Description of the task:
Only the lines containing "funnel" belong in the answer; find them in the material below.

Start of Provided information

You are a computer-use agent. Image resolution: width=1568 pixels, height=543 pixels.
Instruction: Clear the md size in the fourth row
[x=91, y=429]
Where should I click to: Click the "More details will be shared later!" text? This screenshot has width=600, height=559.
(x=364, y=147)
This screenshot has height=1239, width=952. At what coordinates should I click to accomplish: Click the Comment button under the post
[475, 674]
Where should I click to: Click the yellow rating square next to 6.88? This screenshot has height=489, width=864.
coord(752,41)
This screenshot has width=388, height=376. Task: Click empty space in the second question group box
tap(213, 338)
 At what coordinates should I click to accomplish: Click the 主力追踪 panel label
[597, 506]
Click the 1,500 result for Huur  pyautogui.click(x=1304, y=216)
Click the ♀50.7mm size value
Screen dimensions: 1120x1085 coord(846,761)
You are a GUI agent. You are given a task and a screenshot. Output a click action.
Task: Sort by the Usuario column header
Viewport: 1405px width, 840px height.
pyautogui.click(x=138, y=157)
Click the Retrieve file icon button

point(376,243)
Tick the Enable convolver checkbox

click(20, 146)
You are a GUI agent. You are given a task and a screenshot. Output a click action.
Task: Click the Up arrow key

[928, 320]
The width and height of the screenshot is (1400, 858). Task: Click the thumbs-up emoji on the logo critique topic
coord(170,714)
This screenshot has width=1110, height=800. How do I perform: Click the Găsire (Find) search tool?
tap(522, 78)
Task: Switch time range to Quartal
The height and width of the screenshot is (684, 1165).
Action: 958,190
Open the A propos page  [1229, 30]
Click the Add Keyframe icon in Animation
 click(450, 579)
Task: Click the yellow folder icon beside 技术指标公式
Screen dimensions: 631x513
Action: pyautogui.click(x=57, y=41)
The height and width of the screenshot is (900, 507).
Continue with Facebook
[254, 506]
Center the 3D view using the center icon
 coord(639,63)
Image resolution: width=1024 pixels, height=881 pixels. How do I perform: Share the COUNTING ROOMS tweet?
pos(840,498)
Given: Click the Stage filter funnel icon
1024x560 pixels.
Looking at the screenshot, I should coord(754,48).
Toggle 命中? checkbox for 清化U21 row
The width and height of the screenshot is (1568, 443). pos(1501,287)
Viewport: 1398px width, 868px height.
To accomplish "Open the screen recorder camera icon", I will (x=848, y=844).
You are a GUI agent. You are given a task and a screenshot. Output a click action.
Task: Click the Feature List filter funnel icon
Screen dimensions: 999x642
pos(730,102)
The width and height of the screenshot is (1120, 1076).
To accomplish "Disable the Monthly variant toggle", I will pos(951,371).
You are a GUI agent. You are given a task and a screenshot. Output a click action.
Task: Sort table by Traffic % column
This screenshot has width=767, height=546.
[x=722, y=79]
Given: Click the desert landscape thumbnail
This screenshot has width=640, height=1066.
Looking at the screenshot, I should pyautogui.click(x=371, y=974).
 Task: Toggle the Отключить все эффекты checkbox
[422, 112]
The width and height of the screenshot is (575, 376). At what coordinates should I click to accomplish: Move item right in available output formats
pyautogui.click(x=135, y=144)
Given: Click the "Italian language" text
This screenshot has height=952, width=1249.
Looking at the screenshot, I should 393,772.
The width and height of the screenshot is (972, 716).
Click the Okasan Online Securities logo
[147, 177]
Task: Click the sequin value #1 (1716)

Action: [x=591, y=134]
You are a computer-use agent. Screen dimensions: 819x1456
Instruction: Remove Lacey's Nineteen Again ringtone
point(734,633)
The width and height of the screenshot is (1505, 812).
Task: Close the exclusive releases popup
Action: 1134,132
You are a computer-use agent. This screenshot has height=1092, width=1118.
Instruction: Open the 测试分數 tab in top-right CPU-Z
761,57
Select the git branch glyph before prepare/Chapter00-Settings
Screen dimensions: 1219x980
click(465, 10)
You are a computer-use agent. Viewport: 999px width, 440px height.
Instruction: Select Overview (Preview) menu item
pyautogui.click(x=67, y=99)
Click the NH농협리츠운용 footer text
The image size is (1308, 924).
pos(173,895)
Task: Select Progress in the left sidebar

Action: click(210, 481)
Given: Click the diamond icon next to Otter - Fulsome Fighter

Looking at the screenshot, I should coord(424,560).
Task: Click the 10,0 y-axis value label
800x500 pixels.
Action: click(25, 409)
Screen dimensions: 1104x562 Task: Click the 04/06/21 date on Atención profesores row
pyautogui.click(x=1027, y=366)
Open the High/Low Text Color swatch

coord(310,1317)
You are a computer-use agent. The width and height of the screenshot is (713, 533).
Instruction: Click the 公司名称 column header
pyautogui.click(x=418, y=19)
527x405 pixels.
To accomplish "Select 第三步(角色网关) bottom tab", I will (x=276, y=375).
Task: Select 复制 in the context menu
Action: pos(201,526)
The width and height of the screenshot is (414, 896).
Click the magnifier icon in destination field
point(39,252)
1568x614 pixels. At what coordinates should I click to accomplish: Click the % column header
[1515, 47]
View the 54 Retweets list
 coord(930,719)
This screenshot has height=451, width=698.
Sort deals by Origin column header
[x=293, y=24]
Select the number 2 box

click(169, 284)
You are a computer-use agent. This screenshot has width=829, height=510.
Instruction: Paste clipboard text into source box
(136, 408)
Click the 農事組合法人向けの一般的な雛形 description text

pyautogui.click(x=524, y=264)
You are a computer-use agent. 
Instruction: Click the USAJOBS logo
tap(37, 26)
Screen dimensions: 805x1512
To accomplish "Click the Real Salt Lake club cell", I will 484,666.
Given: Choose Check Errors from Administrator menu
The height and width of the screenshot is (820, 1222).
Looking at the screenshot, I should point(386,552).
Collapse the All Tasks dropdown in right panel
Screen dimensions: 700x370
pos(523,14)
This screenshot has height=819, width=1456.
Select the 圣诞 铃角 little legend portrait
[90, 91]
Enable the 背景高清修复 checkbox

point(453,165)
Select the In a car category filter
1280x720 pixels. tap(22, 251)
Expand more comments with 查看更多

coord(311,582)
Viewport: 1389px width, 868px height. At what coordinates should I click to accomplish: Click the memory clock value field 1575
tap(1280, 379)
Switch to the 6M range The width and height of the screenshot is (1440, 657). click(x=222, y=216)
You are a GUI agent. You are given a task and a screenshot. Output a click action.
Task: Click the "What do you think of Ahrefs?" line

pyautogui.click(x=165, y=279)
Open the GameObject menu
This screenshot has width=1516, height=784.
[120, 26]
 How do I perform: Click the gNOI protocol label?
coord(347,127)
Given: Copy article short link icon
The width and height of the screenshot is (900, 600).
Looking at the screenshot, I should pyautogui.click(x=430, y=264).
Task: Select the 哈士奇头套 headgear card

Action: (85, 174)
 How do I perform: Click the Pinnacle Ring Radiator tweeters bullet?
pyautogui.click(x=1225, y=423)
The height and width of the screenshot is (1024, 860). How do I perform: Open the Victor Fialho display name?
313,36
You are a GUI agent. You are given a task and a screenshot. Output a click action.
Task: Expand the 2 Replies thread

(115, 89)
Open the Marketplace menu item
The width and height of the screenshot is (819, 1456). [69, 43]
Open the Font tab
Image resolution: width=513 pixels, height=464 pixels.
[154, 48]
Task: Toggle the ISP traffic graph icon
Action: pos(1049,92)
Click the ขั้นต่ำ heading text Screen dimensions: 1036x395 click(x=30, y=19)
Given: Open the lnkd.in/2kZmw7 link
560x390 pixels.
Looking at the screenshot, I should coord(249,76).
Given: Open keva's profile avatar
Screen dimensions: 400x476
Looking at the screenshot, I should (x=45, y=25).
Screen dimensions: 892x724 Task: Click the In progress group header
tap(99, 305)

End of Provided information

Problem solution:
Given: Click the Stage filter funnel icon
Task: Click the Feature List filter funnel icon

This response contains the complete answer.